MarkLogic also has a market share and feature/functionality advantage over most of its competition, of which there is plenty. Many NoSQL vendors now claim to offer ACID transactions and advanced security capabilities, while others are focused on the mobile, in-memory, graphic or distributed DB opportunities within a dynamic, yet fragmented market.
Perhaps the greatest challenge for MarkLogic will be whether or not MarkLogic 7 and subsequent versions can not only co-exist, as they do today, with entrenched relational database vendor solutions (which represents a $25-billion market) such as Oracle, IBM and Microsoft deliver, but rather replace these solutions and their legacy SQL tools and services organizations.
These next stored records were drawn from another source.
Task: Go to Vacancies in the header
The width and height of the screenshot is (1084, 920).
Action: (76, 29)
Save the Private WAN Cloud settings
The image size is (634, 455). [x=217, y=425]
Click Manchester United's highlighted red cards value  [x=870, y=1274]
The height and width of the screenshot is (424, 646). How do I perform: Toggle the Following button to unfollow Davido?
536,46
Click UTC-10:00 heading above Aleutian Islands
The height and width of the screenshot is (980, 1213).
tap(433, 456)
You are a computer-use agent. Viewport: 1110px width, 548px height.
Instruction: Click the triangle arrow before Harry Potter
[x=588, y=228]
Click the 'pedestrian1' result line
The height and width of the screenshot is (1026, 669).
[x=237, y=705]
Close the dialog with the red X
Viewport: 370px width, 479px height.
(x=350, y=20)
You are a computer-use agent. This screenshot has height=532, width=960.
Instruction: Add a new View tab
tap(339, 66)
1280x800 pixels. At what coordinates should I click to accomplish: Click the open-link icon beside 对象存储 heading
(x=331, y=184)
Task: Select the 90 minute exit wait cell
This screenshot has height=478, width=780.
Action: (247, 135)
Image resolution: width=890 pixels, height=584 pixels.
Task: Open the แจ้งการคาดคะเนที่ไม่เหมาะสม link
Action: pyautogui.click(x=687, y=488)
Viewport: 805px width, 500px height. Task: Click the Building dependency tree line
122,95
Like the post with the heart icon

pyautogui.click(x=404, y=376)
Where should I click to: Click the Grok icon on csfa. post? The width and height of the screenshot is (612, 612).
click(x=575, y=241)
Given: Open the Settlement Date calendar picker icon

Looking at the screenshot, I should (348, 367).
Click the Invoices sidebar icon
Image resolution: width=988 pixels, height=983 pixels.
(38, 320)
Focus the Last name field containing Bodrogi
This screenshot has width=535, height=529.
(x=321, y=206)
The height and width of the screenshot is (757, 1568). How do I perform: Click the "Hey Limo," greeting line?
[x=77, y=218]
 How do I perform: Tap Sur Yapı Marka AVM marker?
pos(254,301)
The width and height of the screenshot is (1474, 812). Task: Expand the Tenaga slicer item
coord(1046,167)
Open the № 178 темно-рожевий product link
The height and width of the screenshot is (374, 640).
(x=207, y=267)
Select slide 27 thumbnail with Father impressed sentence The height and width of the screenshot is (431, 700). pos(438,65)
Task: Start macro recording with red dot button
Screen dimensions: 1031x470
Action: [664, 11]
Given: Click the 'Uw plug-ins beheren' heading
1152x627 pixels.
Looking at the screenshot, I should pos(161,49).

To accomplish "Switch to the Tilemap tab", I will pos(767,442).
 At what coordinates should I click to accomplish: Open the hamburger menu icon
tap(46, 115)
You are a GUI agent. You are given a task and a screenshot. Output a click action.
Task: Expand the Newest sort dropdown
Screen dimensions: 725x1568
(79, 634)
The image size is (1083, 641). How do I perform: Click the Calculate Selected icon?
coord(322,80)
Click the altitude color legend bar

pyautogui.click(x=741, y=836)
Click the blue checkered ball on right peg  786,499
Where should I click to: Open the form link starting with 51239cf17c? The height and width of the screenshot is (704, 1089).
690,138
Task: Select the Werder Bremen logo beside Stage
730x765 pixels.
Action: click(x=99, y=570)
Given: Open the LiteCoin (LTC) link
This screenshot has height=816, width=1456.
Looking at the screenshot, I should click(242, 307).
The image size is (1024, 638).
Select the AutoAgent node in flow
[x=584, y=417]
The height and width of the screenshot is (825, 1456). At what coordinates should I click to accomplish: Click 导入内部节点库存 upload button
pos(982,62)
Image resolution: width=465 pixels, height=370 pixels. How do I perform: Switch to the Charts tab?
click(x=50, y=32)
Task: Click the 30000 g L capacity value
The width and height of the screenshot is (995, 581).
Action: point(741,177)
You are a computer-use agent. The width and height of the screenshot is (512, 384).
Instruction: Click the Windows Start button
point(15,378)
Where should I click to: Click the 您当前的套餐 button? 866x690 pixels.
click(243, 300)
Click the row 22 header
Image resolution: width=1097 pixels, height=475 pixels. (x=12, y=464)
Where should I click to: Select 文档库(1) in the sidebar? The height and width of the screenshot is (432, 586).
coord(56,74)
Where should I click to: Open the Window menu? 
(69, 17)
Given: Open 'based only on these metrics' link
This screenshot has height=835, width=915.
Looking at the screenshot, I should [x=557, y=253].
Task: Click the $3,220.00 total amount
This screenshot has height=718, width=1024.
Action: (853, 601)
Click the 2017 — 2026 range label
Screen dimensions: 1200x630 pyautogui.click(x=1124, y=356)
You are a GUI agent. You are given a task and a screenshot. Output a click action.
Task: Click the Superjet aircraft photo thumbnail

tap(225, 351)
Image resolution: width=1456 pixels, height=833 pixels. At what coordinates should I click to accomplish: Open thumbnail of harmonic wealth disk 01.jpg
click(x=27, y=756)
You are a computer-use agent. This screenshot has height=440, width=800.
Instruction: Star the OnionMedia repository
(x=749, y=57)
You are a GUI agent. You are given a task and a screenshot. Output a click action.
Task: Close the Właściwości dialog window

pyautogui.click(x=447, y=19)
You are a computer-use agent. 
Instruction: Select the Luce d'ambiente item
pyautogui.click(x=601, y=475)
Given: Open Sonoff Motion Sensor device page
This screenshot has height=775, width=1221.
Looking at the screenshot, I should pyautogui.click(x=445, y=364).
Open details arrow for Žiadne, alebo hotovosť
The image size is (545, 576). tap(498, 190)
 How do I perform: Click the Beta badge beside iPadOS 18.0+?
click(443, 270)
Meanwhile, MarkLogic is helping its customers solve real-world problems that could not easily or efficiently have been solved by traditional relational database management solution providers, as traditional RDBMS scale-out architecture does not lend itself to cloud-scale, highly available , document-oriented and distributed database workloads.
The race is on to see which of the 50 or so NoSQL database solution providers will win a significant portion of the hearts and minds of application owners, CIOs and business users. With MarkLogic 7, MarkLogic once again raises the bar for the entire DB industry jumping to the head of the NoSQL class with game-changing, enterprise-ready capabilities.
Action Item: There are signs that NoSQL solutions are disrupting legacy RDBMS opportunities for new database application business, if not yet replacing existing databases. Speed to market, innovation, availability, scale-out, ease of use and cost are all disruptive factors for NoSQL vs. RDBMS. CIOs and IT executives must review their application portfolios - especially Web-based transactional systems and Big Data-related analytics projects - to determine if NoSQL solutions are the best database fit for these specialized solutions.